Eles são chamados de pneus verdes. Mas se você se assustou com a possibilidade de um carro rodando por aí com o objeto na cor verde em volta das rodas, fique tranquilo: o nome se refere apenas à característica ecológica do produto e não ao visual. Lançados nos últimos anos por diversas marcas, os modelos vêm conquistando cada vez mais simpatizantes. Alguns clientes procuram por realmente buscar algo que seja sustentável e parceiro do meio ambiente. No entanto, grande parte dos adeptos escolhe o produto devido às vantagens que ele proporciona: maior rolagem, menor atrito com o solo e, consequentemente, economia de combustível.
O consultor de gestão esportiva Rafael Casagrande conheceu a novidade quando foi trocar os pneus do veículo. "Não conhecia e o vendedor comentou quando apresentava as opções, aí resolvi testar", revela. O escolhido foi o BluEarth AE01, da Yokohama (165/70 R13, R$ 200 a unidade). Após alguns meses de uso, a avaliação foi positiva. "A performance foi muito boa, senti uma aderência maior e uma leve redução no consumo de combustível, mas o que mais me chamou a atenção foi a diminuição de ruído: achei ele bem mais silencioso e macio que outros que havia usado antes", avalia.
Além do modelo, a marca japonesa apresenta ainda como opções sustentáveis o Geolandar SUV e o C.drive2 (185/65 R14, R$ 304 a unidade). O diferencial do produto está na composição da borracha, que utiliza óleo de laranja. A tecnologia permite a diminuição do uso de petróleo no pneu, torna a borracha mais flexível e diminui o impacto ambiental, dentro do conceito chamado BluEarth. A proposta da marca é oferecer produtos de alto desempenho, baixo consumo de combustível e baixo impacto ambiental.
A Pirelli promete aliar sustentabilidade, performance e economia com a linha Green Performance, composta pelos modelos Cinturato P1 (185/60 R15, R$ 290 a unidade), Cinturato P7 (195/55 R16, R$ 360 a unidade) e Scorpion Verde All Season (225/65 R17, R$ 700 a unidade). O peso é cerca de 8% menor que os correspondentes tradicionais e utilizam sílica e polímeros funcionais na composição, responsáveis pela redução da resistência ao rolamento em até 20%. Segundo dados da fabricante, a economia de combustível pode chegar até os 6%, o que diminui as emissões de CO2 em até 10 gramas/km – a média de emissão para pneus de passeio é de 160 gramas de CO2 por quilômetro.

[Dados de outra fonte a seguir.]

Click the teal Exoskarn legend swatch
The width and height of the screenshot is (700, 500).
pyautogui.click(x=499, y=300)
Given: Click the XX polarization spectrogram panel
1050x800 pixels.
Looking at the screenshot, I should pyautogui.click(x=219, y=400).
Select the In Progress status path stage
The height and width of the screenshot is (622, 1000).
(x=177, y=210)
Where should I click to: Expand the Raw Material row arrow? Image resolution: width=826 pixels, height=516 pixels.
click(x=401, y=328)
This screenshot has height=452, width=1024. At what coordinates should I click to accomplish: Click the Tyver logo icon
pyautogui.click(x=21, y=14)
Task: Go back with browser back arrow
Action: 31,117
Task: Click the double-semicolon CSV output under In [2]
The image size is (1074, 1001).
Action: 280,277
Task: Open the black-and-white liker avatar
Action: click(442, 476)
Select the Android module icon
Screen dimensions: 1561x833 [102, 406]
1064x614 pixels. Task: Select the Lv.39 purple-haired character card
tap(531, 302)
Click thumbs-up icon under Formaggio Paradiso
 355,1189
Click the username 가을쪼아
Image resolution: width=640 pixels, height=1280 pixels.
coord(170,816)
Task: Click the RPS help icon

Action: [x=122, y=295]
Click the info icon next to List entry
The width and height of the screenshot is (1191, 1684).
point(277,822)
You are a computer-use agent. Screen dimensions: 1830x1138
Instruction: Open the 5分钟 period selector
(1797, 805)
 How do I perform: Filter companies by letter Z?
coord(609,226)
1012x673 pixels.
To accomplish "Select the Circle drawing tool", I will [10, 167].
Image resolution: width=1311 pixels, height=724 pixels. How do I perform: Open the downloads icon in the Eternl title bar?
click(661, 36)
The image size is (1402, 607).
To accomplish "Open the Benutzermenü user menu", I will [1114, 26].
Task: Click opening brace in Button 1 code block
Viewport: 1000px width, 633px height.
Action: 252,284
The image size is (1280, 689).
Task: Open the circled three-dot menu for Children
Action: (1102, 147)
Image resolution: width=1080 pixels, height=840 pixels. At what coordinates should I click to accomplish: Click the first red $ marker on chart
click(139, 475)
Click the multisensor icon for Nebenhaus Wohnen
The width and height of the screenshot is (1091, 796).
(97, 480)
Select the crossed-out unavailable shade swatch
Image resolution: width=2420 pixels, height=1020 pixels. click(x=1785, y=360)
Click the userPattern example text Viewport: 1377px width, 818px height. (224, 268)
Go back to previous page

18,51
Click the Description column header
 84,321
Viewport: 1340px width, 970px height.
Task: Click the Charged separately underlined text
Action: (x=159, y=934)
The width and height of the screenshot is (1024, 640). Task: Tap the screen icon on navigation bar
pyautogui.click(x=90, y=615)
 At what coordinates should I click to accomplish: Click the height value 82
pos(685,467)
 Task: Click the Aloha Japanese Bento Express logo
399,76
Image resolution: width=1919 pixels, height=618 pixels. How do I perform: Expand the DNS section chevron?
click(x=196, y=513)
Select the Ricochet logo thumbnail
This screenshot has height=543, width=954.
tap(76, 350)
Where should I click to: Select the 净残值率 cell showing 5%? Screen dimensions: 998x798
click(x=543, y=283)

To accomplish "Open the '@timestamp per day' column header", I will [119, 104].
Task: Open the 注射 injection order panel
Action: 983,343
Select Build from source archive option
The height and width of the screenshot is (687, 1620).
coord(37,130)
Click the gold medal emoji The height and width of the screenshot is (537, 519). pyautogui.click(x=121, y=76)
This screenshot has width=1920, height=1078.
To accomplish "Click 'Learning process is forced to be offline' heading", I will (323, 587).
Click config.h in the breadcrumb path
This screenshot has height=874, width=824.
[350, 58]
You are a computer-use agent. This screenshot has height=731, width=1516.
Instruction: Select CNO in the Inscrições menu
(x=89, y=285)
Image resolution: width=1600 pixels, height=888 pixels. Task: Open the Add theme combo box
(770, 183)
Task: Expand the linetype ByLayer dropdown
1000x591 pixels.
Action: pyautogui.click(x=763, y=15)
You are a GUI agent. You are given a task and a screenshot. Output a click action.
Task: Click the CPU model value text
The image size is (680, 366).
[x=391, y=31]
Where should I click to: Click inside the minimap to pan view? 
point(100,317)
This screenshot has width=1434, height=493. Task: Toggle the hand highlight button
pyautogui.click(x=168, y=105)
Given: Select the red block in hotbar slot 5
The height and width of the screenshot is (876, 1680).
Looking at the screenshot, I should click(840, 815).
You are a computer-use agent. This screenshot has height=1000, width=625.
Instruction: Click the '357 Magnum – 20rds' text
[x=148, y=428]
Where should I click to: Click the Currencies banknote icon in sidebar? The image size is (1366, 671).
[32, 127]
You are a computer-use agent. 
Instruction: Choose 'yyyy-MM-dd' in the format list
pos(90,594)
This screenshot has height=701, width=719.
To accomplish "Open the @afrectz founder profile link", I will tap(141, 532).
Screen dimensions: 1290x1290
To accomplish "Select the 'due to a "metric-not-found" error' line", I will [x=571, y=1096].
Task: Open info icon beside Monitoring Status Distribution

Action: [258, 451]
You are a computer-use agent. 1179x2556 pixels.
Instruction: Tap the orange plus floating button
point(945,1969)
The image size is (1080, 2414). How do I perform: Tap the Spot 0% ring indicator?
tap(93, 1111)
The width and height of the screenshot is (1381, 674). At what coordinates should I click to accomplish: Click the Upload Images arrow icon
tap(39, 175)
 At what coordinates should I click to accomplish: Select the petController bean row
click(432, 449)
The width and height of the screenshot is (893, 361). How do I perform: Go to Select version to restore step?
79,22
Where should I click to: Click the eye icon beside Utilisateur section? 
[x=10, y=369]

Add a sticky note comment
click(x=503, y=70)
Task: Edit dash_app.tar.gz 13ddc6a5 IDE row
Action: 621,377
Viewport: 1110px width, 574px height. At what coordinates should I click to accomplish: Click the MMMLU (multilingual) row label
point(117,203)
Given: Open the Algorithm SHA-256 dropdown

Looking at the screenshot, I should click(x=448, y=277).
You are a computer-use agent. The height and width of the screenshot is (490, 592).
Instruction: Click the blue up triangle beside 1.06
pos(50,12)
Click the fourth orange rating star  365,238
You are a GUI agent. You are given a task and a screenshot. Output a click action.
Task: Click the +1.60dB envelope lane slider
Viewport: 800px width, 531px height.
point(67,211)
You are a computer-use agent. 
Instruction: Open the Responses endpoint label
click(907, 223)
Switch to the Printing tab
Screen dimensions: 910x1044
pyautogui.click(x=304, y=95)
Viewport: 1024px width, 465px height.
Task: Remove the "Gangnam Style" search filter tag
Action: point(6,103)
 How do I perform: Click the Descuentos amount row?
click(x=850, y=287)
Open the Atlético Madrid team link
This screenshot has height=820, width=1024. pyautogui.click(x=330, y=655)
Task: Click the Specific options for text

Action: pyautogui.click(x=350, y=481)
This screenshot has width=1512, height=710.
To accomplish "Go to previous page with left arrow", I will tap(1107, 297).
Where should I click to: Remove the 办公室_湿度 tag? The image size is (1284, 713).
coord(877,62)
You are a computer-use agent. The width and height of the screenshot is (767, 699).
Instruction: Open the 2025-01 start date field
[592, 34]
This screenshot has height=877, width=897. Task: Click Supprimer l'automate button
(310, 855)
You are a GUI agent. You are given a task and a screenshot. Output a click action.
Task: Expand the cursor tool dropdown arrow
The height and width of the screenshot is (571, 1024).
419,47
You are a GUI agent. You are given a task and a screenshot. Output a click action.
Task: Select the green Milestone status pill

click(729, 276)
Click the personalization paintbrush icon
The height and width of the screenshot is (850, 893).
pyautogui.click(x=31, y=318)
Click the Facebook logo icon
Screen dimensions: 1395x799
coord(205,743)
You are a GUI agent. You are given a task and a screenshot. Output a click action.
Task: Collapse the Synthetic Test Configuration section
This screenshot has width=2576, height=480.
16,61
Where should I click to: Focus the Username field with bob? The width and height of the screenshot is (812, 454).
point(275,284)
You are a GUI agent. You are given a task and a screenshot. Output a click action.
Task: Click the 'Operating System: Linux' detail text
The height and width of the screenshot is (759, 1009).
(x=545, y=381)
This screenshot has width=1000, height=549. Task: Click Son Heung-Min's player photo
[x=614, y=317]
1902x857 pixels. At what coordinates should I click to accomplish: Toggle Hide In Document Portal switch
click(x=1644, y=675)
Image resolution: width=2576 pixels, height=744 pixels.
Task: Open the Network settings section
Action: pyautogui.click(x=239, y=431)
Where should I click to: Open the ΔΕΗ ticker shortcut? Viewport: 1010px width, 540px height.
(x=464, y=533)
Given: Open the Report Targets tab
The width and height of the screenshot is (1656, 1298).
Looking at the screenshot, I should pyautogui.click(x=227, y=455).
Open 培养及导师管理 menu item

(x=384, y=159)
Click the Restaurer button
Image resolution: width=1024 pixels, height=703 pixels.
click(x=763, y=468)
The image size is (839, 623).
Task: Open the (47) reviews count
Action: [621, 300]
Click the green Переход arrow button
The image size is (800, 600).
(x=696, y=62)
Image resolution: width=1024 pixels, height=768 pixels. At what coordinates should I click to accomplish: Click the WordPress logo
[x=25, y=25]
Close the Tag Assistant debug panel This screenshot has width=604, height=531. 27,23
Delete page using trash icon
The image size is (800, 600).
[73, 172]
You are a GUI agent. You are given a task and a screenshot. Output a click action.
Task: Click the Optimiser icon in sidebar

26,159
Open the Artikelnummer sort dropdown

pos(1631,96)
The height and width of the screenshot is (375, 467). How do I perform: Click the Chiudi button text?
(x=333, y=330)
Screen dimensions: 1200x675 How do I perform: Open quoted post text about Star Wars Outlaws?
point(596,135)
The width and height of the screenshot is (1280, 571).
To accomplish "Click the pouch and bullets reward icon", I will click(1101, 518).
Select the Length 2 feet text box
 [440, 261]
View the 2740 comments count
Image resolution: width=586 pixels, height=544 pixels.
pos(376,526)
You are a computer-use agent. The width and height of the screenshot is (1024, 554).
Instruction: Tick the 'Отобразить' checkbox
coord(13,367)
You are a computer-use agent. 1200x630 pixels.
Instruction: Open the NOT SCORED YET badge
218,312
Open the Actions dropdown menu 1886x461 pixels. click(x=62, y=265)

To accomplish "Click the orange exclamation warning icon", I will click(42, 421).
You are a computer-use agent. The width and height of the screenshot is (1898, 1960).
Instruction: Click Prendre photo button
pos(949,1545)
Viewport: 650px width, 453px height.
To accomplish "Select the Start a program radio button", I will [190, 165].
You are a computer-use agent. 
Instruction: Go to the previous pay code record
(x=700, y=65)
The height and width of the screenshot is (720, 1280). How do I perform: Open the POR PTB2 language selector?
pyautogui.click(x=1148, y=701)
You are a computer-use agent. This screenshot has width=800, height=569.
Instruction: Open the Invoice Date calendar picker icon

Na Michelin, a linha Energy traz os modelos XM2 (195/55 R16, R$ 400 a unidade), Saver, MXV8. Em comum, eles oferecem longa durabilidade e segurança na pista. Assim como os concorrentes, a baixa resistência à rolagem promete redução de consumo de combustível e menor emissão de CO2 na atmosfera. São apresentados também como destaque pela fabricante durabilidade 40% maior na vida útil do pneu e distância de frenagem mais curta que os concorrentes, especialmente em pisos molhados.